The debut will happen where cars go to prove they’re more than just good ideas: the Nürburgring Nordschleife. Entered by Schubert Motorsport in the SPX class, the M3 Touring 24H won’t go head-to-head with the top-tier GT3 entries, including BMW’s own M4 GT3s in SP9. But that’s not really the point.

This is less about outright victory and more about spectacle—and perhaps something more strategic. A proof of concept. A rolling “what if?” that might quietly be answering bigger questions about future customer racing programs.

Will You Be Able to Buy One?

That’s the million-dollar question—or, more accurately, the half-a-million-pound one, given what BMW charges for an M4 GT3. So far, BMW is staying coy. There’s no confirmation that the M3 Touring 24H will be offered to private teams, nor any indication of a broader racing campaign beyond its initial outings.

But let’s be honest: cars like this have a way of snowballing. Today it’s a fan-service special. Tomorrow it’s a limited-run homologation curiosity. The day after? Who knows.

Also left hanging is the fate of another April Fools’ fantasy: the off-road-ready M2 Dakar.
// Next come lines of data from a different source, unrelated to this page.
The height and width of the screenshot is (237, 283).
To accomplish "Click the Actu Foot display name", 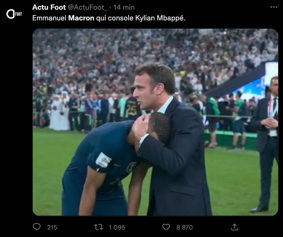I will (x=49, y=7).
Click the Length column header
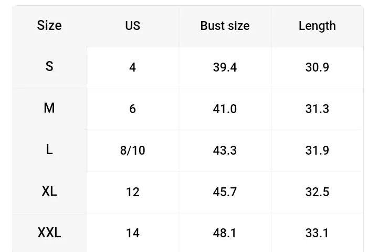This screenshot has height=252, width=378. [317, 26]
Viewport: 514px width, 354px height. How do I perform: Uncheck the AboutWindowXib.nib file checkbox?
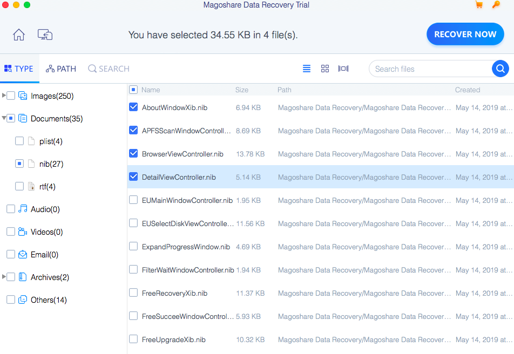pos(134,107)

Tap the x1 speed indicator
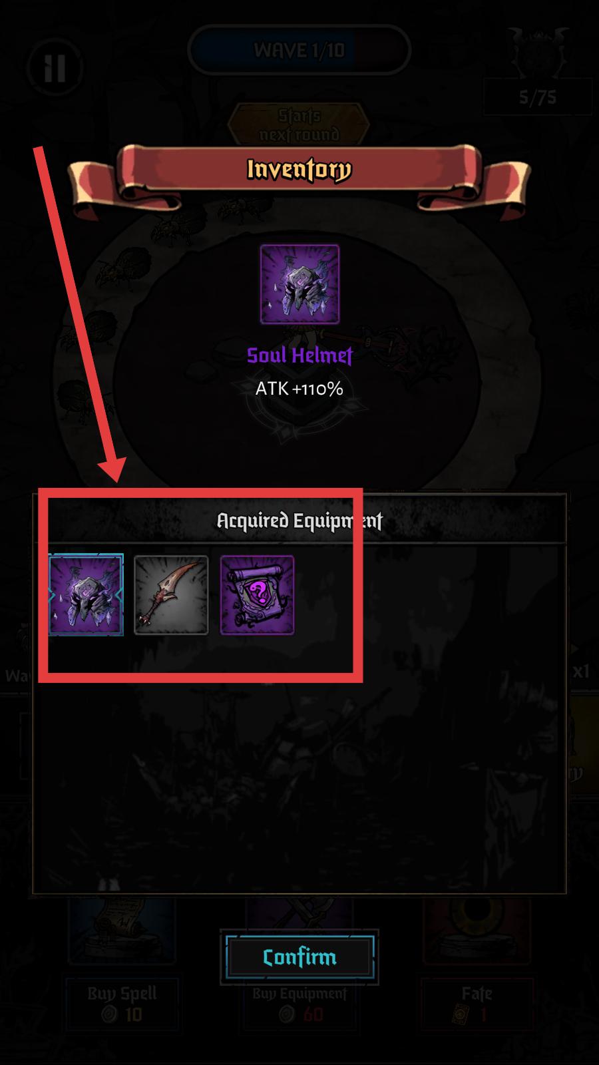580,671
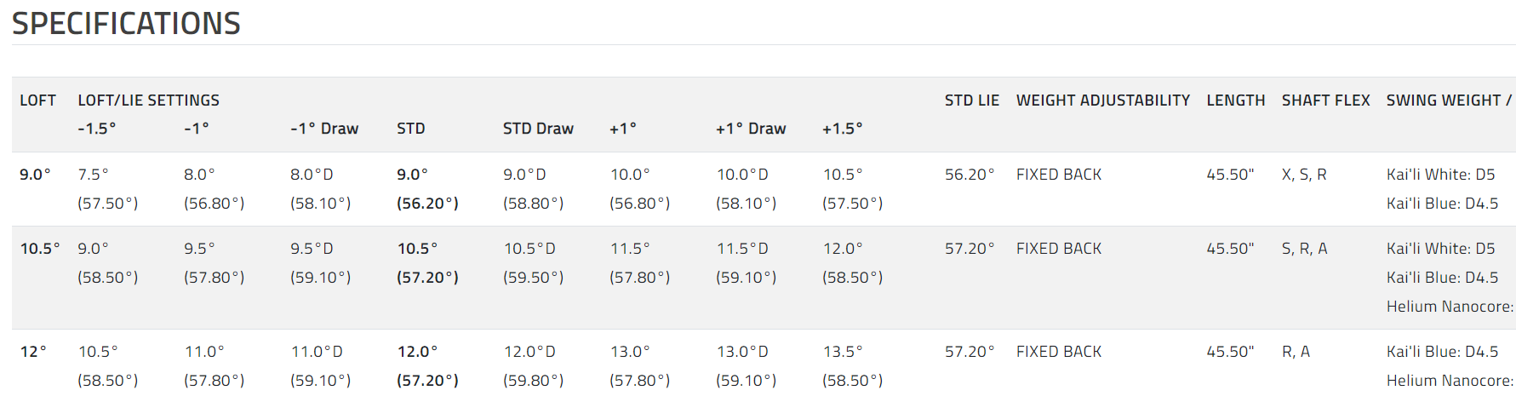Screen dimensions: 1516x402
Task: Click the 56.20° value in STD LIE column
Action: pos(970,175)
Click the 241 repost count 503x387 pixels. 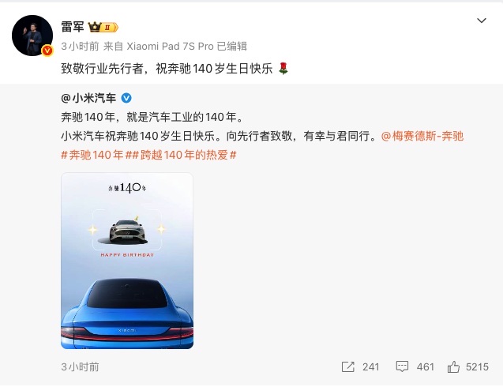tap(371, 366)

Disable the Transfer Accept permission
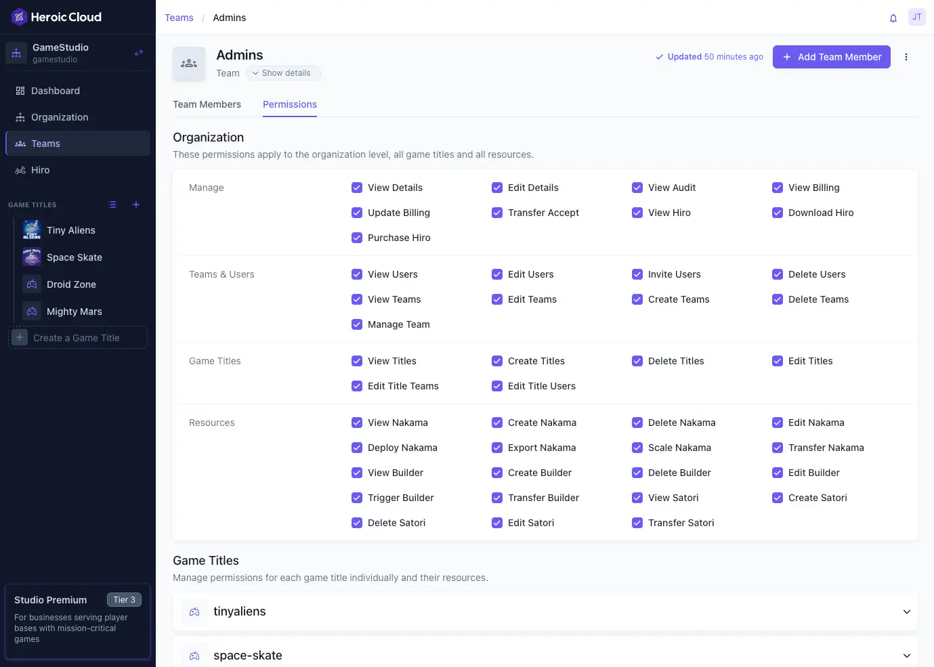[x=497, y=213]
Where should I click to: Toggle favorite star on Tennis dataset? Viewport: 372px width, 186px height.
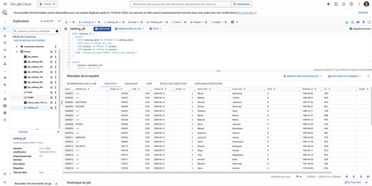pos(52,52)
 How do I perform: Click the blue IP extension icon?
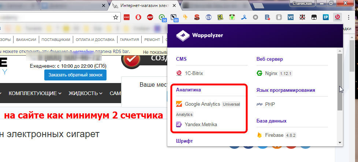point(325,17)
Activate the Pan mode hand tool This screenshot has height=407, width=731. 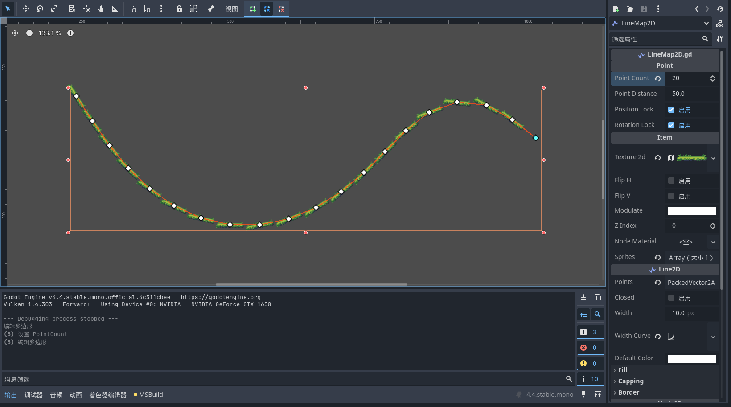click(101, 8)
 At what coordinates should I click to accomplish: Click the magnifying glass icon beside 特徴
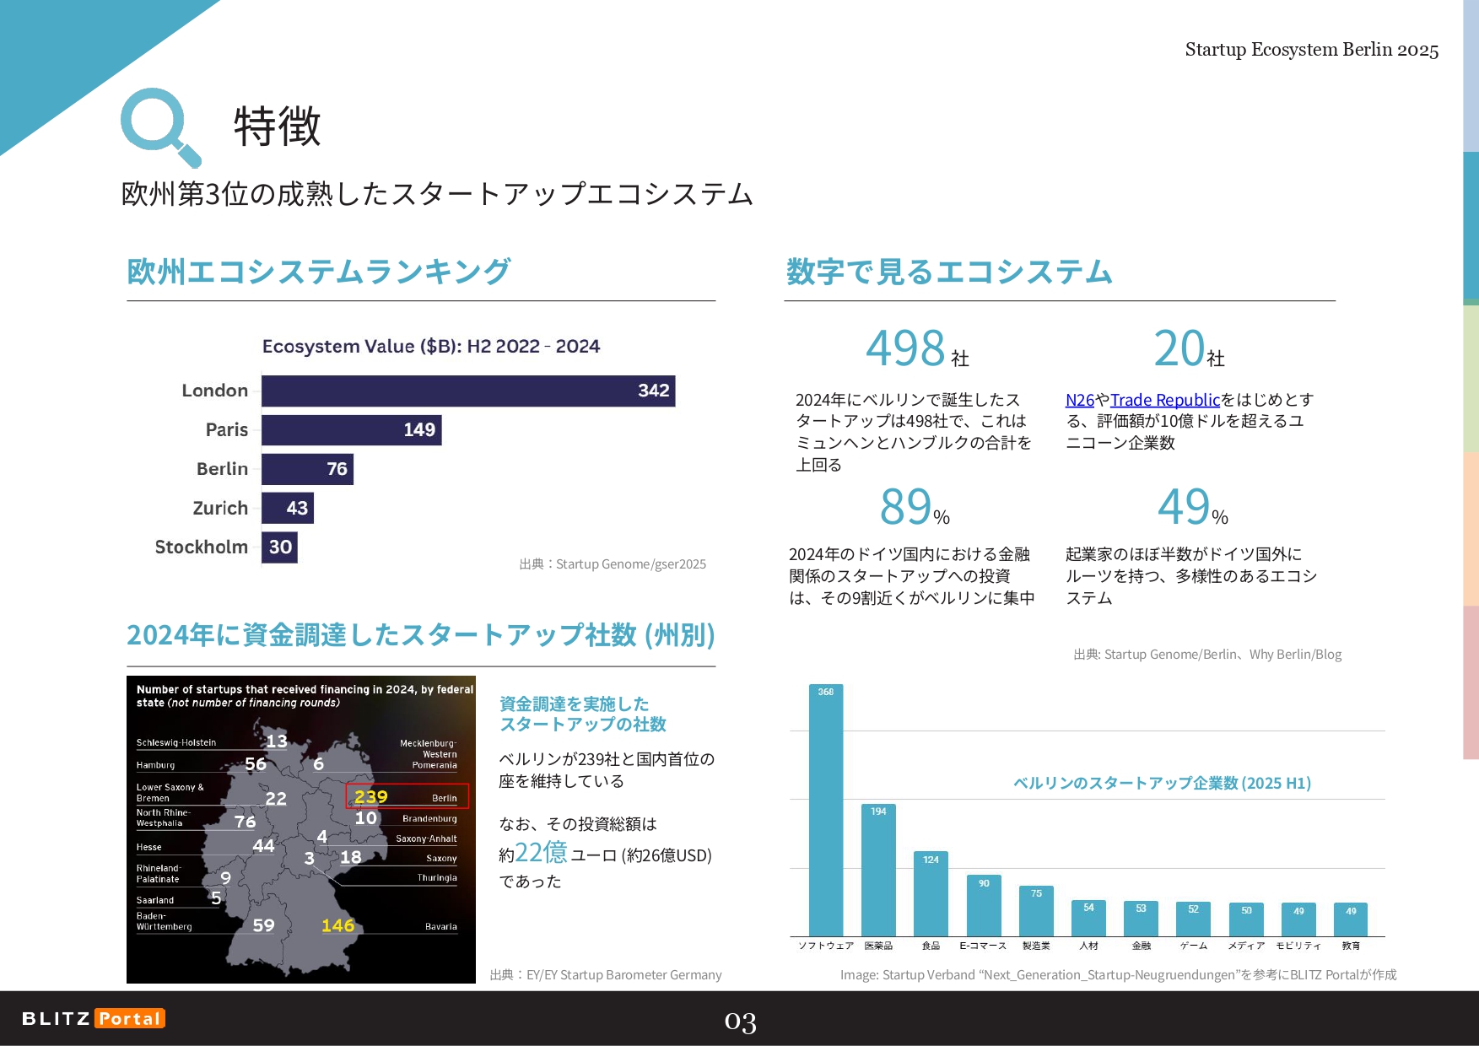coord(159,126)
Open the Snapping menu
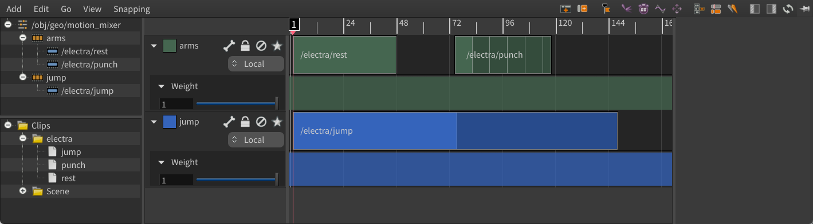The image size is (813, 224). (x=132, y=9)
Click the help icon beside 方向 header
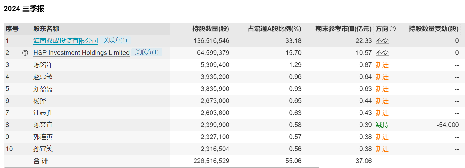 click(393, 29)
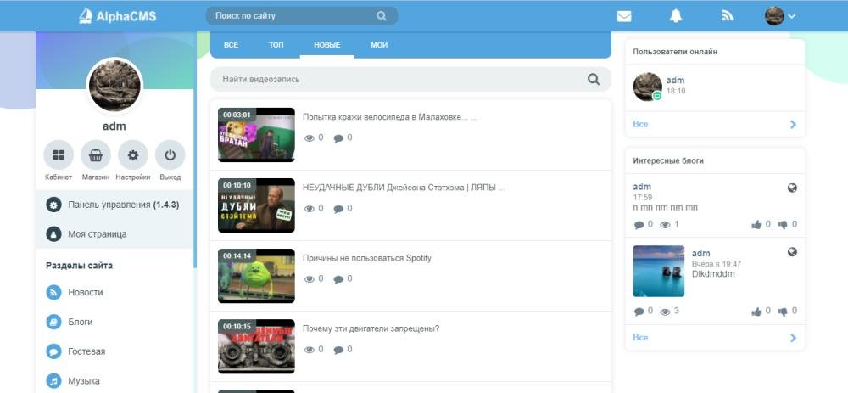
Task: Dislike the 'n mn nm nm mn' blog post
Action: [x=783, y=225]
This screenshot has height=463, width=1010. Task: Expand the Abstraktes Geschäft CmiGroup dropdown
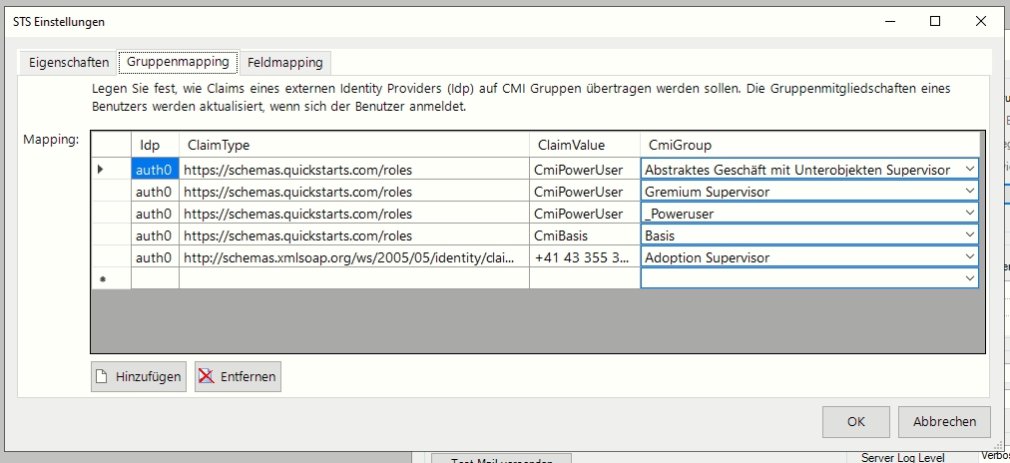969,170
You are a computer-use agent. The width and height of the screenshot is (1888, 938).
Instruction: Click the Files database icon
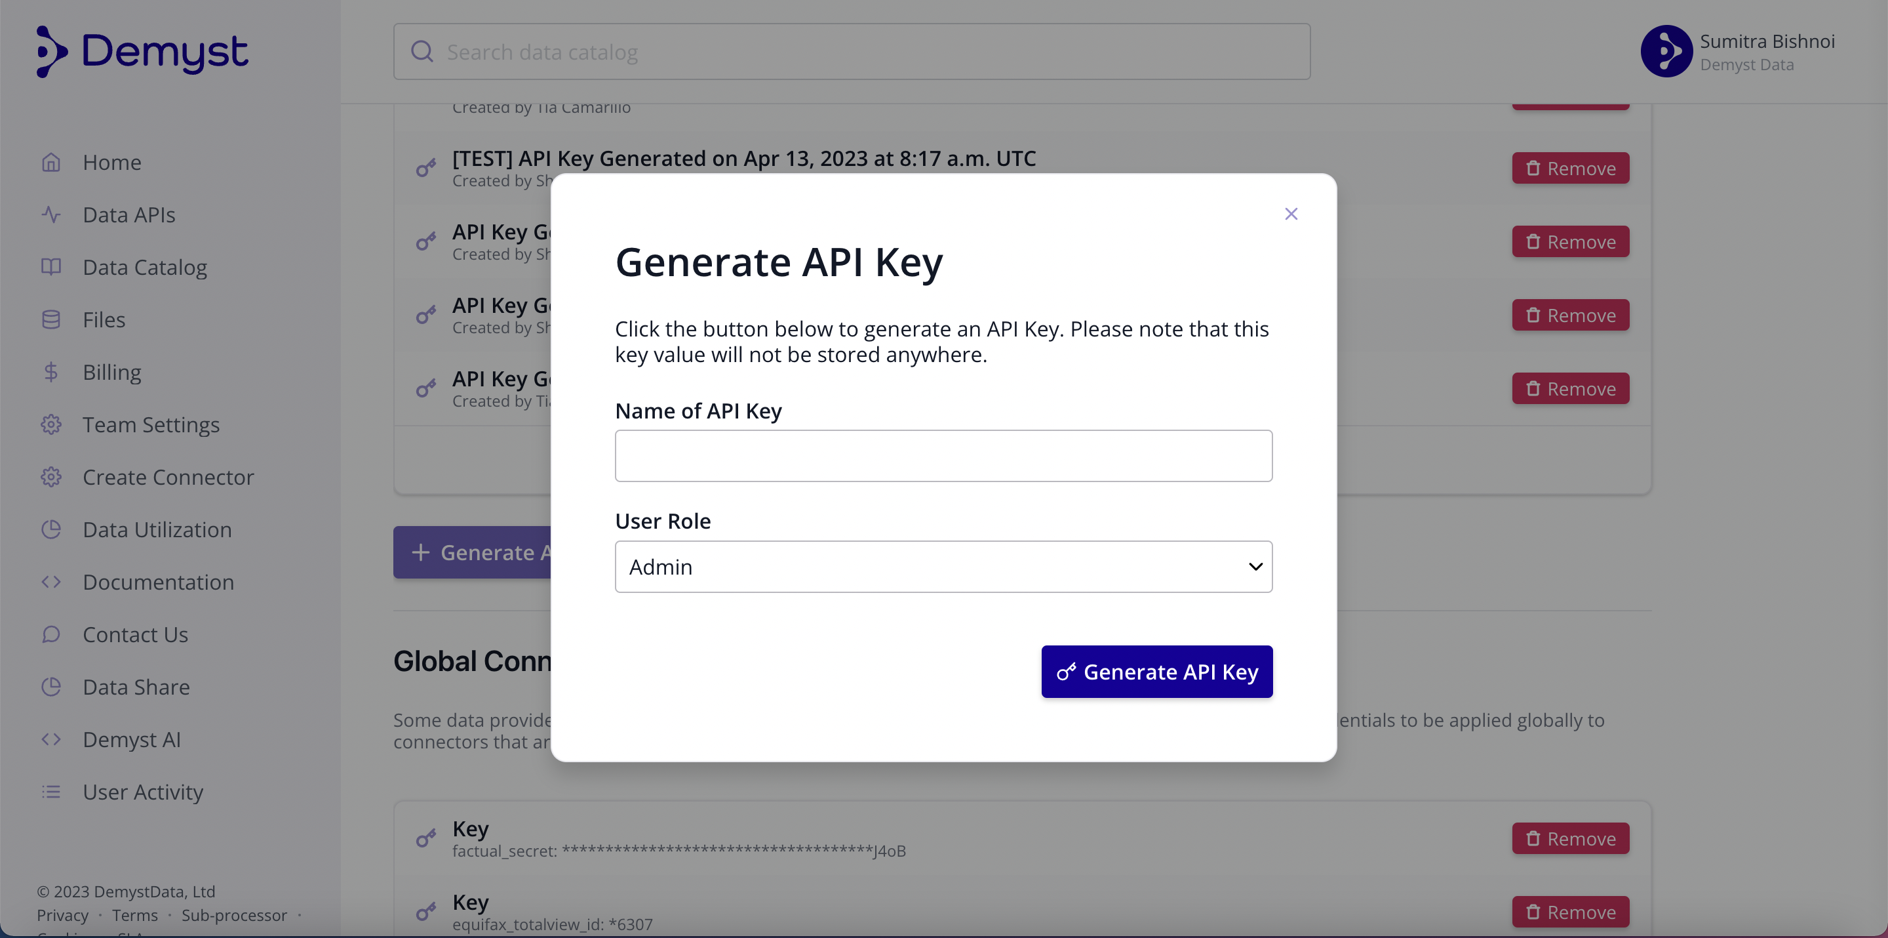51,320
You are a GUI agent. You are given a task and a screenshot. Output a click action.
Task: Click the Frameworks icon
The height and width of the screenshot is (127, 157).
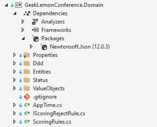point(35,30)
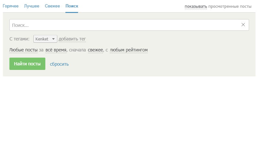Clear the search field with the X icon
This screenshot has width=262, height=156.
click(x=243, y=25)
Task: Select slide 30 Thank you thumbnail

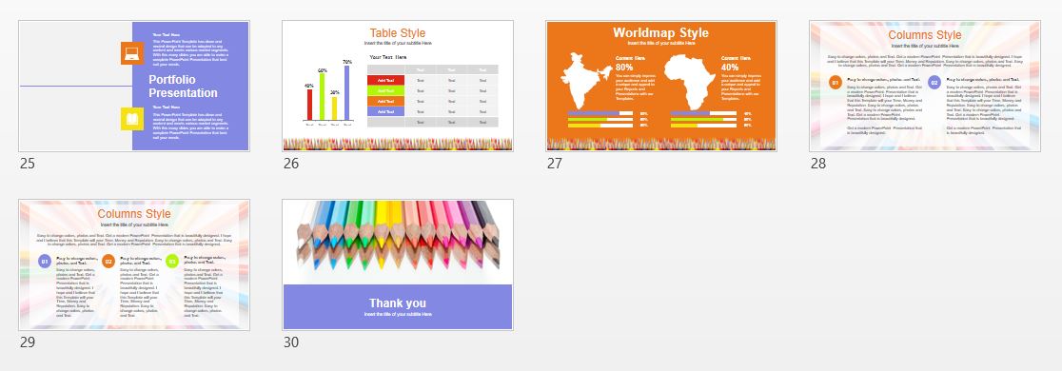Action: click(x=398, y=264)
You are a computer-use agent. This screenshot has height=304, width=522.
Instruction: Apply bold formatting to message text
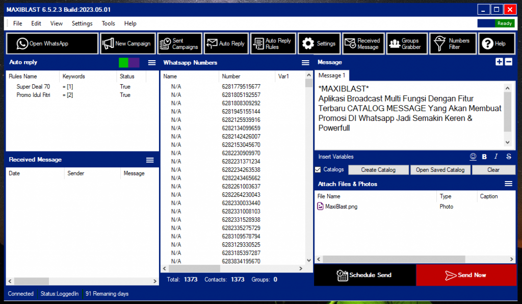point(484,157)
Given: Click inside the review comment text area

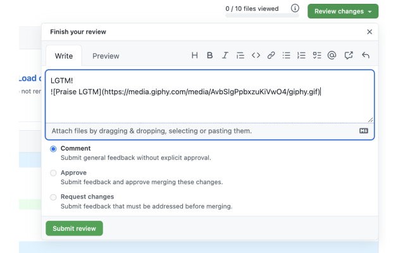Looking at the screenshot, I should coord(209,104).
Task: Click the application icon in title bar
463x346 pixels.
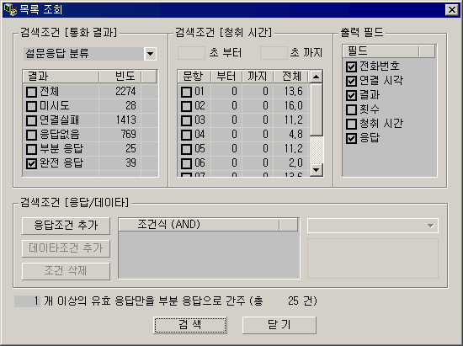Action: [11, 10]
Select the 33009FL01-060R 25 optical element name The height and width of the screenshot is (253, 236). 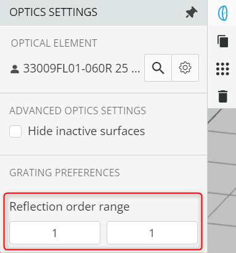click(81, 68)

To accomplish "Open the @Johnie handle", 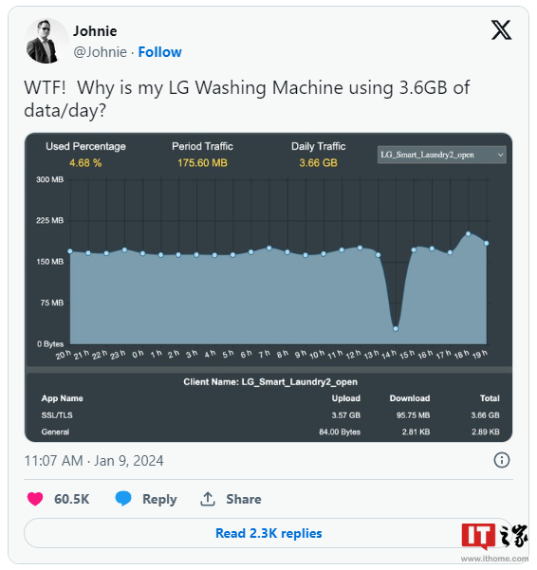I will pos(100,52).
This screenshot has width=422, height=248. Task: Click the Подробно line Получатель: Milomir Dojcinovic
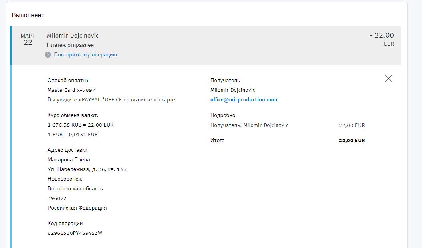pos(249,125)
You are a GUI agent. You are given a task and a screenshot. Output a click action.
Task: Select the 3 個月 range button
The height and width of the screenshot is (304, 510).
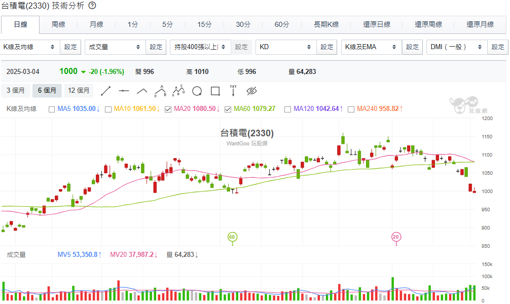click(16, 91)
If the Touring can make the leap from joke to grid, don’t bet against BMW having a few more surprises tucked away.

The Bigger Picture

Andrea Roos, head of BMW M Motorsport, summed it up best: this is a project unlike anything the division has done before. And that’s precisely why it matters.

In an era where performance cars are increasingly shaped by regulations, electrification, and market pressures, the M3 Touring 24H feels refreshingly rebellious. It exists because people wanted it to. Because engineers were curious. Because someone, somewhere, decided that a racing wagon wasn’t just funny—it was necessary.

And really, isn’t that the best kind of car?